Un modo più leggero di gestire le pulizie della settimana, senza accumulare stress nel weekend e senza vivere con la sensazione di non stare mai al passo.
All’inizio facevo sempre lo stesso errore… lasciavo tutto lì per giorni, poi arrivava il weekend e mi trasformavo in una specie di addetta alle pulizie frustrata. Ore a sistemare, sudare, borbottare e alla fine? Dopo 2 giorni, punto e a capo.

Poi ho capito una cosa banale… ebbene si, il problema non era quanto pulivo, ma quando lo facevo. Tutto insieme è una fatica inutile, ma spezzato durante la settimana, di certo cambia proprio il modo in cui vivi la casa, è più una questione di ritmo e furbizia praticamente.
Pulizie della settimana: meno tutto insieme, più piccoli pezzi
- L’idea è semplice… non aspettare che si accumuli il disastro: fai poco, ma spesso, così da non trasformarlo in un lavoro pesante.
- Non serve programmare ogni minuto della giornata, basta associare piccole cose ai giorni. Tipo: un giorno il bagno, un altro la cucina, un altro ancora una passata veloce ai pavimenti e in mezz’ora, a volte anche meno, risolve tutto.

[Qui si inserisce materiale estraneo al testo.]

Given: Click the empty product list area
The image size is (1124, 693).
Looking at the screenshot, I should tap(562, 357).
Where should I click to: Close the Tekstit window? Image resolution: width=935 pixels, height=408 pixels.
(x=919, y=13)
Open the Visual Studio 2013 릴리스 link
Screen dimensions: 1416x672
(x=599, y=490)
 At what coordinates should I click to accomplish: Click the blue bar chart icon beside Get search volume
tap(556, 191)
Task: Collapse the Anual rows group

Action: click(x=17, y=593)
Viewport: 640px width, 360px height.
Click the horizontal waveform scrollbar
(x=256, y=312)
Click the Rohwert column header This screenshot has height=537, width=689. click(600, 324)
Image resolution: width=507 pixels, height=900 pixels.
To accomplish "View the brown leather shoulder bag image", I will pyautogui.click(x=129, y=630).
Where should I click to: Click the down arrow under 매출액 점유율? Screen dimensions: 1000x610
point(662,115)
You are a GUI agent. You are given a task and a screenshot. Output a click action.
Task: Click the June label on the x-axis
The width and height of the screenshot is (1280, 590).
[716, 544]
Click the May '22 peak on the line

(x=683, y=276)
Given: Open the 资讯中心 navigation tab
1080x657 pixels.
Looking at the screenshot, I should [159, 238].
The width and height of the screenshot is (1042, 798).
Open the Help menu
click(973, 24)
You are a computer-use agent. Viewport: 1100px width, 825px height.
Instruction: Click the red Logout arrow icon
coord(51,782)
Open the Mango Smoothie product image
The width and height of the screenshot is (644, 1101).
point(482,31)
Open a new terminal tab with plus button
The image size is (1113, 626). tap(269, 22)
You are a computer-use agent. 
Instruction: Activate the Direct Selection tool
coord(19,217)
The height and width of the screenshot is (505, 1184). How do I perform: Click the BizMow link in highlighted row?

- In questo modo non arrivi mai al punto in cui devi riprendere tutto da zero, così hai sempre tutto più o meno sotto controllo, senza puntare alla perfezione. E poi c’è un altro fattore che non è da meno: quando sai che devi fare solo una piccola cosa, inizi subito. Quando invece pensi di dover pulire tutta casa… rimandi, ecco perché si accumula e si ricomincia.
- Pulizie della settimana: come organizzarle senza impazzire
Come distribuire le pulizie senza stressarti
Non serve uno schema rigido da manuale… anzi, meglio evitare! Di certo però un minimo di organizzazione aiuta:
- Puoi dividere per zone: un giorno sistemi il bagno, un altro ti occupi della cucina, un altro ancora delle superfici tipo tavoli e mobili e i pavimenti li infili quando capita, senza fissarti troppo.
- Oppure puoi andare per tipo di attività: un giorno solo spolvero, un giorno solo lavaggi veloci, un altro dedicato a quelle 2 cose che rimandi sempre.
- L’importante però è che sia tutto semplice, perché se ti organizzi troppo, dopo 2 settimane molli, invece deve essere una cosa che fai quasi senza pensarci. Io per esempio non ho giorni fissi: se vedo il bagno messo male, parto da lì, se la cucina è già in ordine, passo oltre e così via.
- Una piccola regola che aiuta davvero: non uscire da una stanza lasciandola peggio di come l’hai trovata. Anche solo sistemare 2 cose, ti evita di accumulare caos inutile.
- E poi c’è il tempo morto: quei 10 minuti mentre aspetti qualcosa invece di stare lì fermo, puoi fare una micro pulizia o mettere in ordine, fidati è già moltissimo.
Insomma, alla fine il segreto non è avere più voglia, ma rendere tutto meno pesante. Quando smetti di concentrare tutto in un giorno solo, la casa smette di sembrarti un lavoro extra e diventa semplicemente parte della giornata, senza pesare troppo. Poi certo, qualche volta si salta… succede, ma di certo non crolla tutto come prima. Questa almeno per me, è stata la vera svolta, ecco perché penso possa aiutare anche te!